Le Conseil fédéral propose dans son rapport la création d’un nouveau type d’autorisation pour les infrastructures des marchés financiers en lieu et place d’un espace d’innovation. Cette proposition accorde une protection adéquate des intérêts des participants aux marchés financiers tout en permettant une adaptation rapide des infrastructures face aux nouvelles technologies. Il apparaît en effet opportun de pouvoir octroyer un assouplissement face à certains modèles d’affaires lorsque cela est jugé utile et justifiable d’un point de vue des risques. Une nouvelle catégorie d’autorisation propre à de nouvelles formes d’infrastructures des marchés financiers décentralisées pourrait voir le jour, dérogeant ainsi exceptionnellement au principe de la neutralité technologique. En substance, il s’agirait notamment de permettre l’accès à ces plateformes aux participants « retail », d’octroyer un régime de dérogation permettant de regrouper les activités de négociation et de post-négociation sous la même entité ainsi que d’imposer au titulaire de l’autorisation certaines des obligations applicables aux opérations sur valeurs mobilières dans la mesure où la négociation s’effectuerait sans l’intervention d’intermédiaires.

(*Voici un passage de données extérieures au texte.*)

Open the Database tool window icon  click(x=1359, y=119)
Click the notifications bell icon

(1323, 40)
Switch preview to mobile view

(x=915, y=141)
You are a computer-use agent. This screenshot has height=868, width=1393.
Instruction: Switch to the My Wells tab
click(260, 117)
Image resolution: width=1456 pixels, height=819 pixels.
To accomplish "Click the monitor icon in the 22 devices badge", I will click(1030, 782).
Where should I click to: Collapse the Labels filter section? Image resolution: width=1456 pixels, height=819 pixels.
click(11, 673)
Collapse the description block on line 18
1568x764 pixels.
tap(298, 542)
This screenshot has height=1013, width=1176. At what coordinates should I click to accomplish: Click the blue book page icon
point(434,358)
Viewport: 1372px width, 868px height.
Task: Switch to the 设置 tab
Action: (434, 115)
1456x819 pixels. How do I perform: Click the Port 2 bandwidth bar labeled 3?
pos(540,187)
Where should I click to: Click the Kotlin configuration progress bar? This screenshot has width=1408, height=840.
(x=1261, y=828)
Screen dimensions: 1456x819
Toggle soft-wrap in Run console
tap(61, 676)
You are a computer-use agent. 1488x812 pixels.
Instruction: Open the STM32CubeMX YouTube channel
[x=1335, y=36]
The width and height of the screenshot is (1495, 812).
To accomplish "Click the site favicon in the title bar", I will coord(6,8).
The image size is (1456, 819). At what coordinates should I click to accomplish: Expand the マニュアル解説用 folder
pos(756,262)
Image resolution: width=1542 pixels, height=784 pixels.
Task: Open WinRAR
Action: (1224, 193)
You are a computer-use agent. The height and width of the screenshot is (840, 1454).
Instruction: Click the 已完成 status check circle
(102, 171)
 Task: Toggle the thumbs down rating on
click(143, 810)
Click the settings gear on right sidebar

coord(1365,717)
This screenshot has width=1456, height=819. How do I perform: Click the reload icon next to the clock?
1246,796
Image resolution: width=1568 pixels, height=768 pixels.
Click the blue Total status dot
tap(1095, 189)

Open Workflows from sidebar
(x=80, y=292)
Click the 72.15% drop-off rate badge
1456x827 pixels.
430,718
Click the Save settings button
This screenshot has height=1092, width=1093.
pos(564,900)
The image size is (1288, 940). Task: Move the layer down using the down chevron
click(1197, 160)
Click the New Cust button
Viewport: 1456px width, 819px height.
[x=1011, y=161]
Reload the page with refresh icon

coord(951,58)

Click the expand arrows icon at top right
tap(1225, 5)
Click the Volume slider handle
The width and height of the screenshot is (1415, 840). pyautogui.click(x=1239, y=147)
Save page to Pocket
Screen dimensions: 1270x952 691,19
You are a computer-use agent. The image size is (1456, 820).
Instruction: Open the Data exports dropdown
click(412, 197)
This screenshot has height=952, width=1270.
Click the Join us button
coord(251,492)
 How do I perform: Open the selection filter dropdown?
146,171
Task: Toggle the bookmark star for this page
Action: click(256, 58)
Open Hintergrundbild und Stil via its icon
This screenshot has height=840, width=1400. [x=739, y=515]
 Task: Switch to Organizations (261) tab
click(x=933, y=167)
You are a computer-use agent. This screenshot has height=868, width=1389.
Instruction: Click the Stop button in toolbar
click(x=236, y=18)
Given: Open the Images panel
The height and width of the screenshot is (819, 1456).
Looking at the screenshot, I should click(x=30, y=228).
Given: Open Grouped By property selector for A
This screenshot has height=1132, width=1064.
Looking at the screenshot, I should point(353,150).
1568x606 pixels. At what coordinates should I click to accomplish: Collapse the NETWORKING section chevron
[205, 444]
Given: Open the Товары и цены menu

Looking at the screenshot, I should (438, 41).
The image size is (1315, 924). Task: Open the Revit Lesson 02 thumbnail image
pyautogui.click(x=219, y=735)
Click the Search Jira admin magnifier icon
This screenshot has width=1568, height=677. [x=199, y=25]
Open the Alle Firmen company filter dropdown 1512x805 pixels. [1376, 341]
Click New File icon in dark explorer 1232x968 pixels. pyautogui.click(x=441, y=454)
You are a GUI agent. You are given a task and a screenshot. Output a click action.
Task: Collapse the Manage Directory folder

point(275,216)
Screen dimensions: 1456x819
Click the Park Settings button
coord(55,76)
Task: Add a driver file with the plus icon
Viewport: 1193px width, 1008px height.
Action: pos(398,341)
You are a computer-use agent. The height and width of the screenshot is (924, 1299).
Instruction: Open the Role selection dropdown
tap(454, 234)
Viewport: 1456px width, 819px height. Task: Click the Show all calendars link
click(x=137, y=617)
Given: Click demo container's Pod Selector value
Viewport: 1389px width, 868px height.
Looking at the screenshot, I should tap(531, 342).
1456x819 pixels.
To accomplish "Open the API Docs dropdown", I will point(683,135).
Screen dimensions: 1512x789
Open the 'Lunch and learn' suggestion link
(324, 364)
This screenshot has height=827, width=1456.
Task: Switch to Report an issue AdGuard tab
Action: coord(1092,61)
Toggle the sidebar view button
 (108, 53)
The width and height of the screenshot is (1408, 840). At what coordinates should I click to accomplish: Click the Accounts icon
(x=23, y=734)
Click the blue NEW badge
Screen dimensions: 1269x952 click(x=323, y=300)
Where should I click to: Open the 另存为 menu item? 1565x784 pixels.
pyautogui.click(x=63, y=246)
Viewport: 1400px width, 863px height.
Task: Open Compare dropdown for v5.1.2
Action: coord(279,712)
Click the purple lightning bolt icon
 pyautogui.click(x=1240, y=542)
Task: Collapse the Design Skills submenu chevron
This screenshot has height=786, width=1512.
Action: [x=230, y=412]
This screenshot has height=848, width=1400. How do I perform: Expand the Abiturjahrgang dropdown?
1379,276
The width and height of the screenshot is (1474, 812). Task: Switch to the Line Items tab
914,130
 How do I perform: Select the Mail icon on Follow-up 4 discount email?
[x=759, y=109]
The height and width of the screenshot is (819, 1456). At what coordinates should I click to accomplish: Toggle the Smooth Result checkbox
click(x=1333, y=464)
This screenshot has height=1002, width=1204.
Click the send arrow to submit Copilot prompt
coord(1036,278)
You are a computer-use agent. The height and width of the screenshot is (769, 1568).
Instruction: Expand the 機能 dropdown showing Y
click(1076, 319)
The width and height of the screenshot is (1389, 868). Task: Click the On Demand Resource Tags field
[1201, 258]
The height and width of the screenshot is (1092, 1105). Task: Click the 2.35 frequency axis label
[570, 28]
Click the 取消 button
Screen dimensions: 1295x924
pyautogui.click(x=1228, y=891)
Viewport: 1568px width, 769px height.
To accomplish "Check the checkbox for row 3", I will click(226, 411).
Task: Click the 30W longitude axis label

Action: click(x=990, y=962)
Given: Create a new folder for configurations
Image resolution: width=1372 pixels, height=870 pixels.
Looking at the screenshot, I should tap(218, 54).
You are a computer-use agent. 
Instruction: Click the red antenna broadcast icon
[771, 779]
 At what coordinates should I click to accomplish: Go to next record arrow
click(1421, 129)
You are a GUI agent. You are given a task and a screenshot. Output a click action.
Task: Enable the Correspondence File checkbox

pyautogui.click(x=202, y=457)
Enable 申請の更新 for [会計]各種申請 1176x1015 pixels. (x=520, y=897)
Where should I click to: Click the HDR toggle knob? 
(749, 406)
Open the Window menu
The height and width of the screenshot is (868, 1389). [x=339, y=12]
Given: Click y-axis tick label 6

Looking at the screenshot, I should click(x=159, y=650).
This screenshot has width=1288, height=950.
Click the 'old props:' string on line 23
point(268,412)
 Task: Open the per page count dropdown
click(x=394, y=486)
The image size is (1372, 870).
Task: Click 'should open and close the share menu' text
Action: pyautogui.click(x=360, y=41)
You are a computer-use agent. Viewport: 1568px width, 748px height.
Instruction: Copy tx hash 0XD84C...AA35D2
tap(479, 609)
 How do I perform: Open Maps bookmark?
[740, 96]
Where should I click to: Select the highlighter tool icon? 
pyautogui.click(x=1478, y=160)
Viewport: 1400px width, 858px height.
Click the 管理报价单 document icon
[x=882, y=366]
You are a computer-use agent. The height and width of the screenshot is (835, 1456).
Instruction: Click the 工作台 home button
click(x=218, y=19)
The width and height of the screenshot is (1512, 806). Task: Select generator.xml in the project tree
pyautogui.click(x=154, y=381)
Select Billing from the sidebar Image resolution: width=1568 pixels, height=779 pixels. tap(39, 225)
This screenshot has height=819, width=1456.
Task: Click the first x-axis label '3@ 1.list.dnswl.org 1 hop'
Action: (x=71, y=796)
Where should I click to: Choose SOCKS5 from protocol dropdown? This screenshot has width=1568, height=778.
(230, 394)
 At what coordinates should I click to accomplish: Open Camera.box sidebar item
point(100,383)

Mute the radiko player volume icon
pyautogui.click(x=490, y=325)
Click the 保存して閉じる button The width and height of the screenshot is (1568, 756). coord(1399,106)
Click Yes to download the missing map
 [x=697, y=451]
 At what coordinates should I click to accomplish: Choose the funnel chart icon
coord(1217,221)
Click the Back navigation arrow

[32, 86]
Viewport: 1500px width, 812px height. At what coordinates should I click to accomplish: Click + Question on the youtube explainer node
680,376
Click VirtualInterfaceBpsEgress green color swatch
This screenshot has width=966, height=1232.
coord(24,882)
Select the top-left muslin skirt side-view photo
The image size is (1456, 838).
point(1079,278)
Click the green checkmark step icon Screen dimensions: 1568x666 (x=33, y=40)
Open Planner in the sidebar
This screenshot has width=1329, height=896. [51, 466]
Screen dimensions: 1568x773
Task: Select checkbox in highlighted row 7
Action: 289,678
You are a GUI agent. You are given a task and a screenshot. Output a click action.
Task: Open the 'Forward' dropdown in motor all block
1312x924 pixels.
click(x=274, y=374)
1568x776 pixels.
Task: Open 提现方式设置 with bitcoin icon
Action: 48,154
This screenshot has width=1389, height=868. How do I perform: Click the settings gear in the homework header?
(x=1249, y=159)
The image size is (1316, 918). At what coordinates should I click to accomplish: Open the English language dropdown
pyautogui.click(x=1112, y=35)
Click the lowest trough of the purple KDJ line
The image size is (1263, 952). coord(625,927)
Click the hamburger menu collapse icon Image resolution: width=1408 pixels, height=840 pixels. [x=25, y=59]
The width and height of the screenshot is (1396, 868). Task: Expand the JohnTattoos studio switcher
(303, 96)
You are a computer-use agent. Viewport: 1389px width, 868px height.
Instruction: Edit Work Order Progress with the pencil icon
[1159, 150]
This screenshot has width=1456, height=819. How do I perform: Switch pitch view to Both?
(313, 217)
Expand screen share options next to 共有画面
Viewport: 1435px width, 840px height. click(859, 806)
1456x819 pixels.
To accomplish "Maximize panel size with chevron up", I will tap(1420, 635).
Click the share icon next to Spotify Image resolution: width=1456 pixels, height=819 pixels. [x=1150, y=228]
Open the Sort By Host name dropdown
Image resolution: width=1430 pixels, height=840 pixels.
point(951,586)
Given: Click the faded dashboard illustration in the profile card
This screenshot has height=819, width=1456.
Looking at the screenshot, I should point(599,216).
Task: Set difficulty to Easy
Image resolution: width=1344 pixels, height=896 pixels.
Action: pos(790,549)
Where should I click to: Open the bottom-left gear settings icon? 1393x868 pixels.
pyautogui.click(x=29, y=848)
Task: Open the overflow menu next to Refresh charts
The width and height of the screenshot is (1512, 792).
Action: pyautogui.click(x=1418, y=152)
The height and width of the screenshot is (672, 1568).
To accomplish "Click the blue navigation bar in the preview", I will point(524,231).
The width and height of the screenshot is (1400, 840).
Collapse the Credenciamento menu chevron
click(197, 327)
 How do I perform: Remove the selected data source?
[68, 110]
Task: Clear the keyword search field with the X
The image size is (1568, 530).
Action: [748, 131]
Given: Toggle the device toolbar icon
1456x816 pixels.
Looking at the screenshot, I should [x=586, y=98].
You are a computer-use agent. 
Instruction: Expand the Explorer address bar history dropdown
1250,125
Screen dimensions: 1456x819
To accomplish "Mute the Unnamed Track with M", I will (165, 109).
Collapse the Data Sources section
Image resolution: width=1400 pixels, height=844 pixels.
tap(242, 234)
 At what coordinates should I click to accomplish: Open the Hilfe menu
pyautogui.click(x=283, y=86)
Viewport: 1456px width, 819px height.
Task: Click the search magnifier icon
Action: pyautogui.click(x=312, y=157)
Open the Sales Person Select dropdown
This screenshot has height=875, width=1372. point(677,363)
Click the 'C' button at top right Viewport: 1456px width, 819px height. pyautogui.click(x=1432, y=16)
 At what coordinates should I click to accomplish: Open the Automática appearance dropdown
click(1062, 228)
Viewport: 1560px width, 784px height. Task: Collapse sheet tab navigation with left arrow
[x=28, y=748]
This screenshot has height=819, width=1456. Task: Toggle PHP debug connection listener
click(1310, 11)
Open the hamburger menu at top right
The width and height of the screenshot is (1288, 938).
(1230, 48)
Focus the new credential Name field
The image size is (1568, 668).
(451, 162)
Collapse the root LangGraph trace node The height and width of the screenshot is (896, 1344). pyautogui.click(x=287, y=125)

La FINMA se verrait également octroyer une large marge de manœuvre, ce qui lui permettrait d’imposer des exigences spécifiques au titulaire de cette autorisation en fonction de la spécificité des services proposés. Ce dernier élément est particulièrement intéressant : il est l’outil indispensable pour permettre à la place financière suisse de pouvoir rapidement s’adapter aux avancées technologiques et proposer de nouveaux services. Cette dernière pourrait de ce fait maintenir à terme son dynamisme ainsi que son attractivité sur le plan international.